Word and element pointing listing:
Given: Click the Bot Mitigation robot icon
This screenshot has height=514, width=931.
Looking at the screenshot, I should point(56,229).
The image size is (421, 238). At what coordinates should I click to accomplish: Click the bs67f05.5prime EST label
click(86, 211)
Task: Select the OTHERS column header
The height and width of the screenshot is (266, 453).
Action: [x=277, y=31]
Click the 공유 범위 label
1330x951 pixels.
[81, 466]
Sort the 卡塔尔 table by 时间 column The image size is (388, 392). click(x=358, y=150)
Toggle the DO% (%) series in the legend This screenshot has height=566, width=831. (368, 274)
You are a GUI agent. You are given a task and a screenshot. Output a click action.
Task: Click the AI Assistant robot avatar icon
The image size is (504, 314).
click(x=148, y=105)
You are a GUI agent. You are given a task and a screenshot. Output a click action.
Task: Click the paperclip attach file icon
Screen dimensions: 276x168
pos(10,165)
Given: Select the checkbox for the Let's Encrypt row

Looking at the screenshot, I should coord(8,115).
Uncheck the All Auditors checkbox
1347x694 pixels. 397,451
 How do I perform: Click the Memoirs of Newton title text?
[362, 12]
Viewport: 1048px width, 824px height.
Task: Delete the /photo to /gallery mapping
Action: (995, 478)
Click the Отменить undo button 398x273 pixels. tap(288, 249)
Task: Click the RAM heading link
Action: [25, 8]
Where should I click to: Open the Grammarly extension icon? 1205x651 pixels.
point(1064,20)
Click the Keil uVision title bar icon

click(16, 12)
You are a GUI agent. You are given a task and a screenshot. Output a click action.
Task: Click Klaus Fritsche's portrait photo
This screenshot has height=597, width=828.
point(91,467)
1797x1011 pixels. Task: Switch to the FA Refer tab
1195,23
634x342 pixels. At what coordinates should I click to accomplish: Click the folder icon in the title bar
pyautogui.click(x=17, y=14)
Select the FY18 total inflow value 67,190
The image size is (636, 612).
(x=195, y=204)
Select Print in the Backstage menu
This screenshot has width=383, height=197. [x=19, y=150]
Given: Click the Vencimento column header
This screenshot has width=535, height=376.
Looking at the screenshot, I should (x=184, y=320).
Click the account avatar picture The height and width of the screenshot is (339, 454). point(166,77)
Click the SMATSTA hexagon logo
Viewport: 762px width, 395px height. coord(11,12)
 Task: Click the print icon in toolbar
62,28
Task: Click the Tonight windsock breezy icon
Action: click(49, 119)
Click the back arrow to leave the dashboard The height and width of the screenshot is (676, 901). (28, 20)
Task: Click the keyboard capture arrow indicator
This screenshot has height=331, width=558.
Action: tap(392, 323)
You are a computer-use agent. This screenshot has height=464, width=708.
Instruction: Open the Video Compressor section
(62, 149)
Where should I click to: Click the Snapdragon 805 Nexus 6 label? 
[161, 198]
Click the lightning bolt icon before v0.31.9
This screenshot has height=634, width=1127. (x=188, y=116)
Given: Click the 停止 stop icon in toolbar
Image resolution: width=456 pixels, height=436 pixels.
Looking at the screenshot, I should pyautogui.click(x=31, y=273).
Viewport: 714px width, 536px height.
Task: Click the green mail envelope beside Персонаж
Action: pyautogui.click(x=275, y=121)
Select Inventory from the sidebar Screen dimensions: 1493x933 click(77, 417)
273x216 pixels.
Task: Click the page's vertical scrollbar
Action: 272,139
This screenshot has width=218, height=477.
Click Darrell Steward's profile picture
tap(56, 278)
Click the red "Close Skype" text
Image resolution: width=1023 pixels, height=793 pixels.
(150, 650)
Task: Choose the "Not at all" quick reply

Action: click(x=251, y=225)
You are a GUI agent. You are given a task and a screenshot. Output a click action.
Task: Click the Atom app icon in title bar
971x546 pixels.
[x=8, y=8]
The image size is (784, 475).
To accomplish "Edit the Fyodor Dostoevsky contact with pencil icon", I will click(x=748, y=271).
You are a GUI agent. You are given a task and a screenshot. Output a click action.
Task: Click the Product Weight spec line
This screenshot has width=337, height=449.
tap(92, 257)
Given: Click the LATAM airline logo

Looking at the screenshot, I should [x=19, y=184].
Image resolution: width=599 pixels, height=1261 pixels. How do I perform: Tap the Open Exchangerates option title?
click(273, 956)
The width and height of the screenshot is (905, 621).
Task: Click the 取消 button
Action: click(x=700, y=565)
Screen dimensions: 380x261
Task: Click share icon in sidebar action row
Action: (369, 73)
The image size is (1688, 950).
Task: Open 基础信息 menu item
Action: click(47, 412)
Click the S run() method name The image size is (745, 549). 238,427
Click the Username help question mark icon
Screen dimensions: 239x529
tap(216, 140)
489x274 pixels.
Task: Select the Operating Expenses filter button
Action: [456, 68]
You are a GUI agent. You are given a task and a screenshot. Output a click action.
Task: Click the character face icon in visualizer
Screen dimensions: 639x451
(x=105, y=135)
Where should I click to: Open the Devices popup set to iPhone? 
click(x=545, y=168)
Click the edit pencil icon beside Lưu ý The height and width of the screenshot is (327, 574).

Task directions: Please output every line of the listing above unchanged.

Exercise response:
Given: Click the Bot Mitigation robot icon
This screenshot has height=514, width=931.
Looking at the screenshot, I should point(56,229).
The image size is (421, 238). At what coordinates should I click to accomplish: Click the bs67f05.5prime EST label
click(86, 211)
Task: Select the OTHERS column header
The height and width of the screenshot is (266, 453).
Action: [x=277, y=31]
Click the 공유 범위 label
1330x951 pixels.
[81, 466]
Sort the 卡塔尔 table by 时间 column The image size is (388, 392). click(x=358, y=150)
Toggle the DO% (%) series in the legend This screenshot has height=566, width=831. (368, 274)
You are a GUI agent. You are given a task and a screenshot. Output a click action.
Task: Click the AI Assistant robot avatar icon
The image size is (504, 314).
click(x=148, y=105)
You are a GUI agent. You are given a task and a screenshot. Output a click action.
Task: Click the paperclip attach file icon
Screen dimensions: 276x168
pos(10,165)
Given: Select the checkbox for the Let's Encrypt row

Looking at the screenshot, I should coord(8,115).
Uncheck the All Auditors checkbox
1347x694 pixels. 397,451
 How do I perform: Click the Memoirs of Newton title text?
[362, 12]
Viewport: 1048px width, 824px height.
Task: Delete the /photo to /gallery mapping
Action: (995, 478)
Click the Отменить undo button 398x273 pixels. tap(288, 249)
Task: Click the RAM heading link
Action: [25, 8]
Where should I click to: Open the Grammarly extension icon? 1205x651 pixels.
point(1064,20)
Click the Keil uVision title bar icon

click(16, 12)
You are a GUI agent. You are given a task and a screenshot. Output a click action.
Task: Click Klaus Fritsche's portrait photo
This screenshot has height=597, width=828.
point(91,467)
1797x1011 pixels. Task: Switch to the FA Refer tab
1195,23
634x342 pixels. At what coordinates should I click to accomplish: Click the folder icon in the title bar
pyautogui.click(x=17, y=14)
Select the FY18 total inflow value 67,190
The image size is (636, 612).
(x=195, y=204)
Select Print in the Backstage menu
This screenshot has width=383, height=197. [x=19, y=150]
Given: Click the Vencimento column header
This screenshot has width=535, height=376.
Looking at the screenshot, I should (x=184, y=320).
Click the account avatar picture The height and width of the screenshot is (339, 454). point(166,77)
Click the SMATSTA hexagon logo
Viewport: 762px width, 395px height. coord(11,12)
 Task: Click the print icon in toolbar
62,28
Task: Click the Tonight windsock breezy icon
Action: click(49, 119)
Click the back arrow to leave the dashboard The height and width of the screenshot is (676, 901). (28, 20)
Task: Click the keyboard capture arrow indicator
This screenshot has height=331, width=558.
Action: tap(392, 323)
You are a computer-use agent. This screenshot has height=464, width=708.
Instruction: Open the Video Compressor section
(62, 149)
Where should I click to: Click the Snapdragon 805 Nexus 6 label? 
[161, 198]
Click the lightning bolt icon before v0.31.9
This screenshot has height=634, width=1127. (x=188, y=116)
Given: Click the 停止 stop icon in toolbar
Image resolution: width=456 pixels, height=436 pixels.
Looking at the screenshot, I should pyautogui.click(x=31, y=273).
Viewport: 714px width, 536px height.
Task: Click the green mail envelope beside Персонаж
Action: pyautogui.click(x=275, y=121)
Select Inventory from the sidebar Screen dimensions: 1493x933 click(77, 417)
273x216 pixels.
Task: Click the page's vertical scrollbar
Action: 272,139
This screenshot has width=218, height=477.
Click Darrell Steward's profile picture
tap(56, 278)
Click the red "Close Skype" text
Image resolution: width=1023 pixels, height=793 pixels.
(150, 650)
Task: Choose the "Not at all" quick reply

Action: click(x=251, y=225)
You are a GUI agent. You are given a task and a screenshot. Output a click action.
Task: Click the Atom app icon in title bar
971x546 pixels.
[x=8, y=8]
The image size is (784, 475).
To accomplish "Edit the Fyodor Dostoevsky contact with pencil icon", I will click(x=748, y=271).
You are a GUI agent. You are given a task and a screenshot. Output a click action.
Task: Click the Product Weight spec line
This screenshot has width=337, height=449.
tap(92, 257)
Given: Click the LATAM airline logo

Looking at the screenshot, I should [x=19, y=184].
Image resolution: width=599 pixels, height=1261 pixels. How do I perform: Tap the Open Exchangerates option title?
click(273, 956)
The width and height of the screenshot is (905, 621).
Task: Click the 取消 button
Action: click(x=700, y=565)
Screen dimensions: 380x261
Task: Click share icon in sidebar action row
Action: (369, 73)
The image size is (1688, 950).
Task: Open 基础信息 menu item
Action: click(47, 412)
Click the S run() method name The image size is (745, 549). 238,427
Click the Username help question mark icon
Screen dimensions: 239x529
tap(216, 140)
489x274 pixels.
Task: Select the Operating Expenses filter button
Action: [456, 68]
You are a GUI agent. You are given a task and a screenshot. Output a click action.
Task: Click the character face icon in visualizer
Screen dimensions: 639x451
(x=105, y=135)
Where should I click to: Open the Devices popup set to iPhone? 
click(x=545, y=168)
Click the edit pencil icon beside Lưu ý The height and width of the screenshot is (327, 574).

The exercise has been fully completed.